In "The Anomaly", Doctor Mindbender tries to create his human/Bio-Viper hybrid. The first one seems to fall apart but actually comes together in the sewers. When the Sewer Viper is mistaken as a Sewer Monster in New York, Cobra Commander sends Doctor Mindbender to reclaim it for sending some of Cobra's elite soldiers would end up having the Sewer Viper traced back to Cobra Industries. Doctor Mindbender manages to bring some Bio-Vipers along and have a fail-safe installed in the Bio-Vipers that would cause them to explode enough to level a section of the city in the event that Doctor Mindbender's neuro-link helmet is separated from him. When his Bio-Vipers managed to trap the Joes and Tunnel Rat's brother Teddy in the subway, Doctor Mindbender uses his neuro-link helmet to take control of Ripcord. When the Sewer Viper attacks, Doctor Mindbender tries to take control of it only for it to not have a control chip in it. The Sewer Viper manages to remove the control chip from Ripcord's head freeing him from Doctor Mindbender's control. Ripcord manages to destroy the neuro-link helmet and was about to take revenge on Doctor Mindbender for what he did for him only for Duke to intervene. When the Bio-Vipers start to explode, the Sewer Viper ends up sacrificing itself to absorb the blast while Doctor Mindbender escapes.

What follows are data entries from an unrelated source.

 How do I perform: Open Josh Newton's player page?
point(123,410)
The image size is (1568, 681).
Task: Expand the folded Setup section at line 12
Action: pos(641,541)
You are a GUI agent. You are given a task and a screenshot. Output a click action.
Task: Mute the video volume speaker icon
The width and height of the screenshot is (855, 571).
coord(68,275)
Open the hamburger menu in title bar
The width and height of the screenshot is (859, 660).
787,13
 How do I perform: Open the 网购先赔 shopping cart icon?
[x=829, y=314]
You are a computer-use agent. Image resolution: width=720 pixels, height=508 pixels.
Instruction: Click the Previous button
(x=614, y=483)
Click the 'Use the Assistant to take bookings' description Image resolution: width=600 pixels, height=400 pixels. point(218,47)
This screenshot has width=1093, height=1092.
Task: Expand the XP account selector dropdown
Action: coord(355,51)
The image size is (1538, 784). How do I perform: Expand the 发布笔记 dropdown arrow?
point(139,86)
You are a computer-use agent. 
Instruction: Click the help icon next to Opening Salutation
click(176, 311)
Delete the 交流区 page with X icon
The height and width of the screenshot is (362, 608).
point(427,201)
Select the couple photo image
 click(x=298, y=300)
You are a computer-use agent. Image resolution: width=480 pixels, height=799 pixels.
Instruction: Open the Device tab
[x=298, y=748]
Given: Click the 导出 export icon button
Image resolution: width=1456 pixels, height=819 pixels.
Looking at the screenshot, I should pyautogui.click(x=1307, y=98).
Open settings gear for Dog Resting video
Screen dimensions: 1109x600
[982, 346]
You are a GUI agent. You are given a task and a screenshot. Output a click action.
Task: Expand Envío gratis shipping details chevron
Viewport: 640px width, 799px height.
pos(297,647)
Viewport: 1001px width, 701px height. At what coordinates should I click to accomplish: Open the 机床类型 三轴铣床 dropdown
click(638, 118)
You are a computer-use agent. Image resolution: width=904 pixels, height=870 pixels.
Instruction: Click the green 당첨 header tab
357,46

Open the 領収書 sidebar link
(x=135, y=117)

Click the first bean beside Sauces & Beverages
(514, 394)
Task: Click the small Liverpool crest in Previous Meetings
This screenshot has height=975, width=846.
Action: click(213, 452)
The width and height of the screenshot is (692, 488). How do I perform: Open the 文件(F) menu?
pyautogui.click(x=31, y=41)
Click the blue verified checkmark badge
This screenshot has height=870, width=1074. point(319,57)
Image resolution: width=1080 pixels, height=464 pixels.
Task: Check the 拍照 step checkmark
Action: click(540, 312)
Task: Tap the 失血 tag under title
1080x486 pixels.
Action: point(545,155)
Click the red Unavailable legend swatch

In the "Revelations" two-parter, Doctor Mindbender and Destro end up working on rebuilding the M.A.S.S. Device that Scarlett's father Professor Patrick O'Hara worked on while attempting to replicate the crystal needed to power it. Scarlett and Snake Eyes fight Baroness and Doctor Mindbender in the room where the M.A.S.S. device is before the Bio-Vipers restraint them so Scarlett can be forced into entering the code to the M.A.S.S. Device using Snake Eyes as bait. The M.A.S.S. Device is a success as Professor Patrick O'Hara emerges from the M.A.S.S. device. After Snake Eyes ends up destroying the M.A.S.S. Device, its destruction causes a wormhole that sucks Baroness and Doctor Mindbender in. It is unknown what happened to them.

==Live action film==

Doctor Mindbender also appears in a flashback in the 2009 film G.I. Joe: The Rise of Cobra played by Kevin J. O'Connor. In the remainder of the film the character known as 'The Doctor' is implied to be Doctor Mindbender by his characteristic monocle. It is revealed that he passed the secrets of nano-technology on to Rex Lewis (played by Joseph Gordon-Levitt), who was 'The Doctor' before assuming his Cobra Commander persona. His fate in the film is unclear; their laboratory is destroyed (leading to the Commander's severe scarring) but Rex tells Duke that Doctor Mindbender trained him in nanotechnology after the attack. In the DVD release, additional dialogue indicates that Doctor Mindbender survived, and director Stephen Sommers notes in the commentary that there is a good chance Doctor Mindbender would return in a sequel. However, he does not appear in G.I. Joe: Retaliation.

==Popular culture==
- Doctor Mindbender appears in the Robot Chicken episode "Joint Point", voiced by Seth Green. In a documentary segment that parodies the Terror Drome in the style of The Office, Doctor Mindbender explains how he runs a class to train the Cobra Organization's new recruits.
- The figure receives a brief mention in the Stephen King Companion non-fiction essay collection.
- The character is described on page 128 of the magazine The New Yorker. Volume 62, 1986.
- Another mention is made in the book Out of the Garden: Toys and Children's Culture in the Age of TV Marketing.